> _Task description_: Transcribe each record below character for character.

> _Record extracts_:
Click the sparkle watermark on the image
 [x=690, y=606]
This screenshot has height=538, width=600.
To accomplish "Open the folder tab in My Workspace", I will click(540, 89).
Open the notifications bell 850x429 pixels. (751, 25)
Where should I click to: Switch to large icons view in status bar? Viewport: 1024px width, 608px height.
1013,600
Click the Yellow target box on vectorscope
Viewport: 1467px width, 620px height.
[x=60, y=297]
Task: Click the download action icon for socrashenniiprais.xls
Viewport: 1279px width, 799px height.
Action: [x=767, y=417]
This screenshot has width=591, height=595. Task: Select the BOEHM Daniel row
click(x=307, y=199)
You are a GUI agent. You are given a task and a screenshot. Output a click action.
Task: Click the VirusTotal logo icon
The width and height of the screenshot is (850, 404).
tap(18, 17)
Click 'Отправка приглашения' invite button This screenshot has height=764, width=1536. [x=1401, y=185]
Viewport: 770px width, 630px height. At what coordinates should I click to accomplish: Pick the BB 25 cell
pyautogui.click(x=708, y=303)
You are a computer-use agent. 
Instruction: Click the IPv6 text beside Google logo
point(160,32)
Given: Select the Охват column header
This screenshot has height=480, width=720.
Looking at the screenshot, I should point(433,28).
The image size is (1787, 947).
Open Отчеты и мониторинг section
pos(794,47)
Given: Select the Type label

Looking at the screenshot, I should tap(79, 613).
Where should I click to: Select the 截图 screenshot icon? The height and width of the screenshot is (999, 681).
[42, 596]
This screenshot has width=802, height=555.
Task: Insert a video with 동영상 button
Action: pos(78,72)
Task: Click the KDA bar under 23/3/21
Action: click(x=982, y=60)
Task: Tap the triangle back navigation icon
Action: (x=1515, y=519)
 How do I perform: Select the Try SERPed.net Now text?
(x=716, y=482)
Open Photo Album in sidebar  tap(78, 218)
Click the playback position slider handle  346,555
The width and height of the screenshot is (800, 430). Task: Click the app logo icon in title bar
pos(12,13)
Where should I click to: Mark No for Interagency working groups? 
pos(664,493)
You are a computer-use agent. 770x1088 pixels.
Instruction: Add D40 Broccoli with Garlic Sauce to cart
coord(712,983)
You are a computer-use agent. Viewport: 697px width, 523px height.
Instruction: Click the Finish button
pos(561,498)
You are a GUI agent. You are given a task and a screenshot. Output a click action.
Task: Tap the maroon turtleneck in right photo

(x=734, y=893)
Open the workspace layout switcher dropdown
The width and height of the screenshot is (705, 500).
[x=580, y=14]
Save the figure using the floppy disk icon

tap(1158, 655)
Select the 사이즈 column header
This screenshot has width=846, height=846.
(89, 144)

> _Solution for this task_:
Click the sparkle watermark on the image
 [x=690, y=606]
This screenshot has height=538, width=600.
To accomplish "Open the folder tab in My Workspace", I will click(540, 89).
Open the notifications bell 850x429 pixels. (751, 25)
Where should I click to: Switch to large icons view in status bar? Viewport: 1024px width, 608px height.
1013,600
Click the Yellow target box on vectorscope
Viewport: 1467px width, 620px height.
[x=60, y=297]
Task: Click the download action icon for socrashenniiprais.xls
Viewport: 1279px width, 799px height.
Action: [x=767, y=417]
This screenshot has width=591, height=595. Task: Select the BOEHM Daniel row
click(x=307, y=199)
You are a GUI agent. You are given a task and a screenshot. Output a click action.
Task: Click the VirusTotal logo icon
The width and height of the screenshot is (850, 404).
tap(18, 17)
Click 'Отправка приглашения' invite button This screenshot has height=764, width=1536. [x=1401, y=185]
Viewport: 770px width, 630px height. At what coordinates should I click to accomplish: Pick the BB 25 cell
pyautogui.click(x=708, y=303)
You are a computer-use agent. 
Instruction: Click the IPv6 text beside Google logo
point(160,32)
Given: Select the Охват column header
This screenshot has height=480, width=720.
Looking at the screenshot, I should point(433,28).
The image size is (1787, 947).
Open Отчеты и мониторинг section
pos(794,47)
Given: Select the Type label

Looking at the screenshot, I should tap(79, 613).
Where should I click to: Select the 截图 screenshot icon? The height and width of the screenshot is (999, 681).
[42, 596]
This screenshot has width=802, height=555.
Task: Insert a video with 동영상 button
Action: pos(78,72)
Task: Click the KDA bar under 23/3/21
Action: click(x=982, y=60)
Task: Tap the triangle back navigation icon
Action: (x=1515, y=519)
 How do I perform: Select the Try SERPed.net Now text?
(x=716, y=482)
Open Photo Album in sidebar  tap(78, 218)
Click the playback position slider handle  346,555
The width and height of the screenshot is (800, 430). Task: Click the app logo icon in title bar
pos(12,13)
Where should I click to: Mark No for Interagency working groups? 
pos(664,493)
You are a computer-use agent. 770x1088 pixels.
Instruction: Add D40 Broccoli with Garlic Sauce to cart
coord(712,983)
You are a computer-use agent. Viewport: 697px width, 523px height.
Instruction: Click the Finish button
pos(561,498)
You are a GUI agent. You are given a task and a screenshot. Output a click action.
Task: Tap the maroon turtleneck in right photo

(x=734, y=893)
Open the workspace layout switcher dropdown
The width and height of the screenshot is (705, 500).
[x=580, y=14]
Save the figure using the floppy disk icon

tap(1158, 655)
Select the 사이즈 column header
This screenshot has width=846, height=846.
(89, 144)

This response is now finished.